Soy católico y, como tal, creo en un Dios único, arquitecto del universo y responsable de la asombrosa coherencia de este. Creo en Jesucristo, parte suya y presentado a nosotros como su hijo, cuya existencia terrena ha quedado registrada documentalmente.
Empero, el estudio de la historia, y la utilización de métodos científicos para ello, me han permitido ver las cosas sobre la base de evidencias y eso incluye, inevitablemente, a las construcciones que forman parte del desarrollo de los pueblos. Ahí entran, también, las narrativas de las religiones.
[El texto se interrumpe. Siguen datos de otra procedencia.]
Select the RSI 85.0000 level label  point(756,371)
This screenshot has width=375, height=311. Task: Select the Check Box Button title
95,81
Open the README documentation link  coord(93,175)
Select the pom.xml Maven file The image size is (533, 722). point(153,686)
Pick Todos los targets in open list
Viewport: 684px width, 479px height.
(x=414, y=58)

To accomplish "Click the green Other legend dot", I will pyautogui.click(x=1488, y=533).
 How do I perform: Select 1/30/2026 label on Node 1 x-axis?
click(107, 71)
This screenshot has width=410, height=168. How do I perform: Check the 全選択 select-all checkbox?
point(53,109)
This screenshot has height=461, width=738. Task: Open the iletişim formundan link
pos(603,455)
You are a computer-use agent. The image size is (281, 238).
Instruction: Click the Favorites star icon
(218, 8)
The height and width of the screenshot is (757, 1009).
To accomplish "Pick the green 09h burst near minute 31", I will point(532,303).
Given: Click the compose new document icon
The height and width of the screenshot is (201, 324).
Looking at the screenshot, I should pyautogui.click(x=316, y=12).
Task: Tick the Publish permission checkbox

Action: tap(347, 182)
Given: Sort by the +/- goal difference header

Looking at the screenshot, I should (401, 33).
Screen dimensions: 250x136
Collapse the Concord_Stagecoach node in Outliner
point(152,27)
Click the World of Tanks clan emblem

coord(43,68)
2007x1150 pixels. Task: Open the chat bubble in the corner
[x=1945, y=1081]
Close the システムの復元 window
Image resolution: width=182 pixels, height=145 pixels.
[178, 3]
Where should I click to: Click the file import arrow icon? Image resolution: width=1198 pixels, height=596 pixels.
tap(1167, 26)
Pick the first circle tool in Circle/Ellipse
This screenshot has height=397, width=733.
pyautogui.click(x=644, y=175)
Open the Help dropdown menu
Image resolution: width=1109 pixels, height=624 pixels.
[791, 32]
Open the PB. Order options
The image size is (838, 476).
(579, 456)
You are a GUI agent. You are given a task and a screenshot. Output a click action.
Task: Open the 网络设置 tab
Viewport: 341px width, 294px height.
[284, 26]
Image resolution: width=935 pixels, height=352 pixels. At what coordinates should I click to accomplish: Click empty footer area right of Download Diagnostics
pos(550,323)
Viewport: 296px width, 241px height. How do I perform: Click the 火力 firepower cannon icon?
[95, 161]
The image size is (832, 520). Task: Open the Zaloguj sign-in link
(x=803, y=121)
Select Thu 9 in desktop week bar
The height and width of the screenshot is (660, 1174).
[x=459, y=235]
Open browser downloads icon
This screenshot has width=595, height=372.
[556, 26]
En el caso de mi Iglesia, este jueves conmemora Corpus Christie, la fiesta del cuerpo de Cristo y lo que la mayoría sabemos de ella es que sirve para recordar la presencia de Jesús en la hostia consagrada.
Sin entrar en mayores detalles, se trata de una narrativa que surgió alrededor del año 1246, cuando a los fieles católicos les resultaba difícil creer que Dios podía materializarse y seguían sin entender, como hasta ahora, la complejidad de la Santísima Trinidad. Como Dios no tenía forma, lo más sencillo era asociarlo con Jesús, su hijo, que murió crucificado y, tras este suceso, surgió el dogma de la resurrección. Muchas de las dudas podían resolverse con la hostia, la representación del pan que, según los evangelios elegidos en el Concilio de Nicea, Cristo distribuyó entre sus discípulos proclamando que ese era su cuerpo, que iba a ser entregado por nuestros pecados.
En el año señalado, una beata, Juliana de Cordellon, proclamó que tenía visiones en los que la Eucaristía, es decir, la hostia, le pedía que todos los años se celebre una fiesta en su honor. La decisión de hacerlo fue asumida mediante una bula que el Papa Urbano IV promulgó el 8 de septiembre de 1246.
Se trata, entonces, de una construcción social, una narrativa que funcionó tan bien que Corpus Christie se convirtió en una conmemoración universal que se mantiene hasta hoy. En nuestros días incluso cumple función utilitaria, puesto que existen muchas ciudades, particularmente en España, donde se ha convertido en un atractivo turístico.
Y, si lo pensamos bien, llegaremos a la conclusión de que gran parte de lo que conocemos como historia se ha construido no necesariamente sobre la base de lo que realmente ocurrió, sino narrativas convenientes para los poderes de turno. En Bolivia tenemos como gran ejemplo de eso a la Guerra del Pacífico y, en nuestros tiempos, a la estrategia del MAS de convertir el fraude electoral de 2019 en un golpe de Estado.
La verdad, entonces, puede alterarse para los ojos de la mayoría y así se convierte en una “posverdad”, útil para quien la altera. Los intentos de someter o acallar al periodismo son parte de ese propósito. No obstante, la verdad sin “posverdad” no solo es la que publica la prensa sino, también, la que, en su momento, estudiará la historia.
Juan José Toro es premio nacional en historia del periodismo.